BEGIN Supplied material

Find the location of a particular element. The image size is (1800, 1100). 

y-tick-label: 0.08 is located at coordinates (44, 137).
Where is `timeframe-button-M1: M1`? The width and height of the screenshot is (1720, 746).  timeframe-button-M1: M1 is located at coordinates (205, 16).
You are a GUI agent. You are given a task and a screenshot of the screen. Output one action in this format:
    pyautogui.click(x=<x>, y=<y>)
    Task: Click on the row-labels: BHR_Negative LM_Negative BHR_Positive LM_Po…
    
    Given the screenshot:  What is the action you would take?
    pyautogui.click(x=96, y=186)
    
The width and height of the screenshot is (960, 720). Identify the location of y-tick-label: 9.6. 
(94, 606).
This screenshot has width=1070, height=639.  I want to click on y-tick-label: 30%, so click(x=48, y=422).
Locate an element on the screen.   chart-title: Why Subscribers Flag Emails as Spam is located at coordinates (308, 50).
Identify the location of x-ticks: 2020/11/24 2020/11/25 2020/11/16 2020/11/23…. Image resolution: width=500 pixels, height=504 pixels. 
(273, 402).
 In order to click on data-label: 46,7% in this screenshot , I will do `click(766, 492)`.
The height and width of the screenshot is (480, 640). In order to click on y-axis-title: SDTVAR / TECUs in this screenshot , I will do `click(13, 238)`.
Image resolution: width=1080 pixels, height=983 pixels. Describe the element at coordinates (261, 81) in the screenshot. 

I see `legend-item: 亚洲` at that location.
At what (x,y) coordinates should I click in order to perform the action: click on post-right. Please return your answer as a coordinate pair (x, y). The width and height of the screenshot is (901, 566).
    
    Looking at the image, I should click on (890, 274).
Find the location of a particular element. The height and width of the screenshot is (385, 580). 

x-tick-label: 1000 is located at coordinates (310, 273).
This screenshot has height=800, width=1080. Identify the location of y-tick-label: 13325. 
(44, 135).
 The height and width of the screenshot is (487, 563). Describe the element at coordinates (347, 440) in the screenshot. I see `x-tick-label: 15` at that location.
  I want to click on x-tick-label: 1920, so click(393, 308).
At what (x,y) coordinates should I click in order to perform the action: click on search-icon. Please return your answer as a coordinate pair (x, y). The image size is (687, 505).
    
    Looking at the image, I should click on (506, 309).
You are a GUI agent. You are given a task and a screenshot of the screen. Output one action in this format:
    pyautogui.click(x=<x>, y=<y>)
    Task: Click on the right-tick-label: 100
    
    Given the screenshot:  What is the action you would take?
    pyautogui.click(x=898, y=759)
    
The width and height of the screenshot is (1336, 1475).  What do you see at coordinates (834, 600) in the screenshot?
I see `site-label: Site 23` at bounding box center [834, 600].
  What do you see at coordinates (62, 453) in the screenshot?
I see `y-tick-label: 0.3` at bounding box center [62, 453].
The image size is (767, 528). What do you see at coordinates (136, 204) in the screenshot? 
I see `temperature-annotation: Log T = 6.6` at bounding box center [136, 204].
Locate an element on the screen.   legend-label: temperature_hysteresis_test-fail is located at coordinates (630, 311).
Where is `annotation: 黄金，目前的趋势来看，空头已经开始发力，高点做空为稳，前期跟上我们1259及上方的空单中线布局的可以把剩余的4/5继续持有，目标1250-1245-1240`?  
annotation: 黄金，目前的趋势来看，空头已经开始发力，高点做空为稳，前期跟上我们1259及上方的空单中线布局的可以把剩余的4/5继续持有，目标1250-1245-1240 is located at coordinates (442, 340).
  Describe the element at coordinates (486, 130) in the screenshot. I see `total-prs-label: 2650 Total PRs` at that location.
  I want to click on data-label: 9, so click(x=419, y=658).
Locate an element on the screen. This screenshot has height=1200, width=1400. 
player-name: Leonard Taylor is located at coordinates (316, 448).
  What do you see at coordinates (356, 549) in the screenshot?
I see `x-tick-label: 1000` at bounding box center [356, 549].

END Supplied material

* Try it
Can you express the stretch of records from the line containing "This screenshot has height=800, width=1080." through the line containing "Describe the element at coordinates (486, 130)" as a JSON list of strings, one string per line and blank lines left out?

* Finished exercise
[
  "This screenshot has height=800, width=1080. Identify the location of y-tick-label: 13325. ",
  "(44, 135).",
  " The height and width of the screenshot is (487, 563). Describe the element at coordinates (347, 440) in the screenshot. I see `x-tick-label: 15` at that location.",
  "  I want to click on x-tick-label: 1920, so click(393, 308).",
  "At what (x,y) coordinates should I click in order to perform the action: click on search-icon. Please return your answer as a coordinate pair (x, y). The image size is (687, 505).",
  "    Looking at the image, I should click on (506, 309).",
  "You are a GUI agent. You are given a task and a screenshot of the screen. Output one action in this format:",
  "    pyautogui.click(x=<x>, y=<y>)",
  "    Task: Click on the right-tick-label: 100",
  "    Given the screenshot:  What is the action you would take?",
  "    pyautogui.click(x=898, y=759)",
  "The width and height of the screenshot is (1336, 1475).  What do you see at coordinates (834, 600) in the screenshot?",
  "I see `site-label: Site 23` at bounding box center [834, 600].",
  "  What do you see at coordinates (62, 453) in the screenshot?",
  "I see `y-tick-label: 0.3` at bounding box center [62, 453].",
  "The image size is (767, 528). What do you see at coordinates (136, 204) in the screenshot? ",
  "I see `temperature-annotation: Log T = 6.6` at bounding box center [136, 204].",
  "Locate an element on the screen.   legend-label: temperature_hysteresis_test-fail is located at coordinates (630, 311).",
  "Where is `annotation: 黄金，目前的趋势来看，空头已经开始发力，高点做空为稳，前期跟上我们1259及上方的空单中线布局的可以把剩余的4/5继续持有，目标1250-1245-1240`?  ",
  "annotation: 黄金，目前的趋势来看，空头已经开始发力，高点做空为稳，前期跟上我们1259及上方的空单中线布局的可以把剩余的4/5继续持有，目标1250-1245-1240 is located at coordinates (442, 340).",
  "  Describe the element at coordinates (486, 130) in the screenshot. I see `total-prs-label: 2650 Total PRs` at that location."
]